*** RAW DATA Section Begins ***

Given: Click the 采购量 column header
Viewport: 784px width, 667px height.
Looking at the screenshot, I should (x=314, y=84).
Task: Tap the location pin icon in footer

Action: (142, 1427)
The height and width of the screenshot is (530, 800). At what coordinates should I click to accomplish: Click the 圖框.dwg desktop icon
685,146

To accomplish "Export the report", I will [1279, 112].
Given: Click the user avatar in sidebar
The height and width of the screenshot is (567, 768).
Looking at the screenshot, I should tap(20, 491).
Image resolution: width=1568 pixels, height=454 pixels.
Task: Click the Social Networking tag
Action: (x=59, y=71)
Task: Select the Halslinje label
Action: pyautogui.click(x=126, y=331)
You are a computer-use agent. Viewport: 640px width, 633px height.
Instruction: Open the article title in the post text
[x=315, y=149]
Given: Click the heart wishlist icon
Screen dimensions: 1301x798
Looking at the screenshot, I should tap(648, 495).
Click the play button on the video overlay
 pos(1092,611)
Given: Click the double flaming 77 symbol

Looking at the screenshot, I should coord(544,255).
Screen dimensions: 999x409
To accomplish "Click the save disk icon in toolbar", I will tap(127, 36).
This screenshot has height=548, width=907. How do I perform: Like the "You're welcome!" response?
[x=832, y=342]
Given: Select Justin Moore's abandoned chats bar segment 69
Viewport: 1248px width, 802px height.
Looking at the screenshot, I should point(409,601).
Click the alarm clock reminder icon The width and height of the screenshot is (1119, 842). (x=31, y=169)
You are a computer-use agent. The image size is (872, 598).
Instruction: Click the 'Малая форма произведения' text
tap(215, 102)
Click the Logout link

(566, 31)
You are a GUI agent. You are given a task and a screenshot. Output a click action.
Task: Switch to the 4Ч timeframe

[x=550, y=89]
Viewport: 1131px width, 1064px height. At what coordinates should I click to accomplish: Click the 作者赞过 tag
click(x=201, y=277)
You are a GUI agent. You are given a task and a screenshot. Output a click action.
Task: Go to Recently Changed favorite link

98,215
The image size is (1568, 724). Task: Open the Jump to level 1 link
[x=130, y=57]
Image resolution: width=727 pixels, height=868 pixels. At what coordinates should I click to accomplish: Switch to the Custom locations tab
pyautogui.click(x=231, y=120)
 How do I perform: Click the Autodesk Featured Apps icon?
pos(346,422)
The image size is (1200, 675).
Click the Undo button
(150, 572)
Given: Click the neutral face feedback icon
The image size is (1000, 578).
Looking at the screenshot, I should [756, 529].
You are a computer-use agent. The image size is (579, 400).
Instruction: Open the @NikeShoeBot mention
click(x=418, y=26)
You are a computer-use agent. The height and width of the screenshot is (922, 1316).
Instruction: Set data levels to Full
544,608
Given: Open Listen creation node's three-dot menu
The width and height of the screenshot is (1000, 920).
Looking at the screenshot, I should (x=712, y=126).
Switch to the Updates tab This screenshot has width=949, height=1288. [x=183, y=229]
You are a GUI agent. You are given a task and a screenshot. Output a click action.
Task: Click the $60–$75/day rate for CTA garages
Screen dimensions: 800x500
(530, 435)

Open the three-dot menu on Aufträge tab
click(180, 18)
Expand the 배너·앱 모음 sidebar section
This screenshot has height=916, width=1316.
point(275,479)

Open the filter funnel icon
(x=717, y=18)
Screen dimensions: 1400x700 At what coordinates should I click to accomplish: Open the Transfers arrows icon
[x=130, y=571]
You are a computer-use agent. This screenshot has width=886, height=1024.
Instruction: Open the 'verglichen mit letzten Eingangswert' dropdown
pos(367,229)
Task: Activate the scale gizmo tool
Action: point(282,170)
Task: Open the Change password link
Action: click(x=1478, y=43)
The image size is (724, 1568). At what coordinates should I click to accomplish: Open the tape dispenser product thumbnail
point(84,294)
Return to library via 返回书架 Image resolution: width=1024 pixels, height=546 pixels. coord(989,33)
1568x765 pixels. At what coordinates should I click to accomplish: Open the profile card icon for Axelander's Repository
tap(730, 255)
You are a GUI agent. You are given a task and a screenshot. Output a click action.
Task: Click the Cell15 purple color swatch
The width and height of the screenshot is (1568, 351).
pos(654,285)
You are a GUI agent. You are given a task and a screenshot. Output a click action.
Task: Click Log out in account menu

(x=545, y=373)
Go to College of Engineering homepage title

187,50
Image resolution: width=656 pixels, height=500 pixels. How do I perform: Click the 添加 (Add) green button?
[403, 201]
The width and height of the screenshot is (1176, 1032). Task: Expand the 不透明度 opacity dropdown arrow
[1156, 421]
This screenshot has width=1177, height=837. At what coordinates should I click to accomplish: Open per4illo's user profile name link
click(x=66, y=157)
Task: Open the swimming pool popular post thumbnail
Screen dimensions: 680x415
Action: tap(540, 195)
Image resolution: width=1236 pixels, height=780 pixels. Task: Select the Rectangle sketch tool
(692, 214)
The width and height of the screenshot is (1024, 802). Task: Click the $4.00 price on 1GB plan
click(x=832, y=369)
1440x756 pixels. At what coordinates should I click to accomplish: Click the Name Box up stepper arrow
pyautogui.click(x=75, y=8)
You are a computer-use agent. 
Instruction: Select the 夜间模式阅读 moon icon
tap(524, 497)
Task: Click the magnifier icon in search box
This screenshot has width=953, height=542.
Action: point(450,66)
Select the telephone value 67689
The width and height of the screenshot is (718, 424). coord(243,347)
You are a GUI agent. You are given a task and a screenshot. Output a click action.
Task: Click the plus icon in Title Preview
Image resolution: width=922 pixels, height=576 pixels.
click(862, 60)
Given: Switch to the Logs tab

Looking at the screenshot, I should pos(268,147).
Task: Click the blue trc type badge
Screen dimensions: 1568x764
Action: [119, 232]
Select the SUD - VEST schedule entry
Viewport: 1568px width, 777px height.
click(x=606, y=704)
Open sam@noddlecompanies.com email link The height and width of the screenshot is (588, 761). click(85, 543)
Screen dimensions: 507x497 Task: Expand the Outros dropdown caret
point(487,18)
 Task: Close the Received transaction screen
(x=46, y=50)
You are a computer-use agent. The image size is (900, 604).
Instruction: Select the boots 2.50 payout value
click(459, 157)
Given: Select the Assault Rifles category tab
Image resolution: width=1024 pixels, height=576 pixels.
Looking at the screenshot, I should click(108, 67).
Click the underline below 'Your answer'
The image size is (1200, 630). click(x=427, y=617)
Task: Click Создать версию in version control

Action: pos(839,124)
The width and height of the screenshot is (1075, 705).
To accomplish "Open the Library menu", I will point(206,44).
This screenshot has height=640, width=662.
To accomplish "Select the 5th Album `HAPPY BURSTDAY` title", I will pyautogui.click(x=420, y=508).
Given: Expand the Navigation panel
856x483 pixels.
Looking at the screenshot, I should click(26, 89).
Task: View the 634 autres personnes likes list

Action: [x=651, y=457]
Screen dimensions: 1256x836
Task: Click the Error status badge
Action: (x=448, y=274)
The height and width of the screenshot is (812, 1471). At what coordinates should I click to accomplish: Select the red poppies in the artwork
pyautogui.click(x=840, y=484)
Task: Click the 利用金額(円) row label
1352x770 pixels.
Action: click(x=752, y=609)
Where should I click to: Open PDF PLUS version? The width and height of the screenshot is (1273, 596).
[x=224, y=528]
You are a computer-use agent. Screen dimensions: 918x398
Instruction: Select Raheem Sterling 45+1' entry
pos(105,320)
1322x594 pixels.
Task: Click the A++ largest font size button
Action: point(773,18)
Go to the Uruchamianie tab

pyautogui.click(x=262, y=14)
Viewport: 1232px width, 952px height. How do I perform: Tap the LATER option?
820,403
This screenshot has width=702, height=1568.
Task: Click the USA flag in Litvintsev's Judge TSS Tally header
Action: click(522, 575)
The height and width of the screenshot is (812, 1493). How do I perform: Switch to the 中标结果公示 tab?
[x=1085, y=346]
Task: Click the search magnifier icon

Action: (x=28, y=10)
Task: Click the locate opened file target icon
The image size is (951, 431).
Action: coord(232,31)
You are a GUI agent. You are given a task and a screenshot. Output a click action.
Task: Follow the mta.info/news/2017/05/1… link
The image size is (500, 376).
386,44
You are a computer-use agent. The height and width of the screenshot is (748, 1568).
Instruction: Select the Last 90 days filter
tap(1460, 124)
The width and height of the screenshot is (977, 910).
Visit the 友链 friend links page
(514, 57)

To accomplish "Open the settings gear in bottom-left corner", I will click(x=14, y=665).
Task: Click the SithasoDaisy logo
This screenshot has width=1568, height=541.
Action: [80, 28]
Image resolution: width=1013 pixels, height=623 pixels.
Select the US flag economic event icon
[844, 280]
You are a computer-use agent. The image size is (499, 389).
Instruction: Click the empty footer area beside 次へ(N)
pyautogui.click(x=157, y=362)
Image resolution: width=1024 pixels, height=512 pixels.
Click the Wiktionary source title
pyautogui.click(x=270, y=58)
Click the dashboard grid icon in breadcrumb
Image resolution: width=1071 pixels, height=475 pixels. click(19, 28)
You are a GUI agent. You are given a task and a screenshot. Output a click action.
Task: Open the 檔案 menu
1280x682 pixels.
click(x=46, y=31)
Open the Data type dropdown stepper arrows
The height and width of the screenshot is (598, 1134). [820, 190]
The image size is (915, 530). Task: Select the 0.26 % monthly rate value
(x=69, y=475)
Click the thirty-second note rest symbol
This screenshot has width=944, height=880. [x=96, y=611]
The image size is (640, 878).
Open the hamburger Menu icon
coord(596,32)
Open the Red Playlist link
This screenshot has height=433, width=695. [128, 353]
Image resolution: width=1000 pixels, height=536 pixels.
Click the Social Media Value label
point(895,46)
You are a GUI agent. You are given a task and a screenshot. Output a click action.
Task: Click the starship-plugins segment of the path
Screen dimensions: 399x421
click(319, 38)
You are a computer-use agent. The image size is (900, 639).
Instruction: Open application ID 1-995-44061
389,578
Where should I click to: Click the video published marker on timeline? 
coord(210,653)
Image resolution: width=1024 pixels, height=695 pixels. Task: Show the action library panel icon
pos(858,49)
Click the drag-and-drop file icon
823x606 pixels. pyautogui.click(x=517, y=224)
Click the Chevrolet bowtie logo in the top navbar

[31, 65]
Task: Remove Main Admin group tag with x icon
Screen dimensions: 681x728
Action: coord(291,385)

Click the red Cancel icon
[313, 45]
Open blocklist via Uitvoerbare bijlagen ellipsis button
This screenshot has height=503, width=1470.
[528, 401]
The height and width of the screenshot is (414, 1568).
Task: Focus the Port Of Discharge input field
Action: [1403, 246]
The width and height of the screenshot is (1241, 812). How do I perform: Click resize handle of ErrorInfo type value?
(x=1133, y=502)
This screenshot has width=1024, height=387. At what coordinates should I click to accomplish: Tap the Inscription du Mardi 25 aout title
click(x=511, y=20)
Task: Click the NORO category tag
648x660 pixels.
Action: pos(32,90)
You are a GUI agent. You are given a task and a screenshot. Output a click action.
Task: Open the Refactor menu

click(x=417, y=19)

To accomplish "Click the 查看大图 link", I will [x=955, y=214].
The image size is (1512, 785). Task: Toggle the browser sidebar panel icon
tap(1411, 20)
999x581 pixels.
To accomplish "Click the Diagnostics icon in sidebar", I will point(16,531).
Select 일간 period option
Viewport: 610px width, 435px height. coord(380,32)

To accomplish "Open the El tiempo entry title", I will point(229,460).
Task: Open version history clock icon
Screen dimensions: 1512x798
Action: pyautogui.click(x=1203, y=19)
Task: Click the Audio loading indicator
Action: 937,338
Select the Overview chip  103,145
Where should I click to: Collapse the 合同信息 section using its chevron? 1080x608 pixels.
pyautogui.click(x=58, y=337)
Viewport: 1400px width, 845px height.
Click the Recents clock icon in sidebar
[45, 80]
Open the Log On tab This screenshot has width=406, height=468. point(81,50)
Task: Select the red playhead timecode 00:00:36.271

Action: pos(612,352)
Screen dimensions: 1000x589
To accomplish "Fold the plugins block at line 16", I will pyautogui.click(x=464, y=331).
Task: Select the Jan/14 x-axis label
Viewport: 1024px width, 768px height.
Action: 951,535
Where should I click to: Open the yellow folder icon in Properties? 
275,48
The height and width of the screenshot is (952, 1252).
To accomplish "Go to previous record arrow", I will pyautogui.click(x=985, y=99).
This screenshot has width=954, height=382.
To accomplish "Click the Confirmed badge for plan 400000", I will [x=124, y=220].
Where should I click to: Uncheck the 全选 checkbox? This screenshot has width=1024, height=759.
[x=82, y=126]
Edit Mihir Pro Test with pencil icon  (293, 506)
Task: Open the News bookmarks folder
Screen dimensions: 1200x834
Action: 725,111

*** RAW DATA Section Ends ***

## WHAT TO DO
The answer must be a verbatim transcription of the entries above, from the first line through the line that contains "Given: Click the user avatar in sidebar", and nothing more.

## TASK ANSWER
Given: Click the 采购量 column header
Viewport: 784px width, 667px height.
Looking at the screenshot, I should (x=314, y=84).
Task: Tap the location pin icon in footer

Action: (142, 1427)
The height and width of the screenshot is (530, 800). At what coordinates should I click to accomplish: Click the 圖框.dwg desktop icon
685,146

To accomplish "Export the report", I will [1279, 112].
Given: Click the user avatar in sidebar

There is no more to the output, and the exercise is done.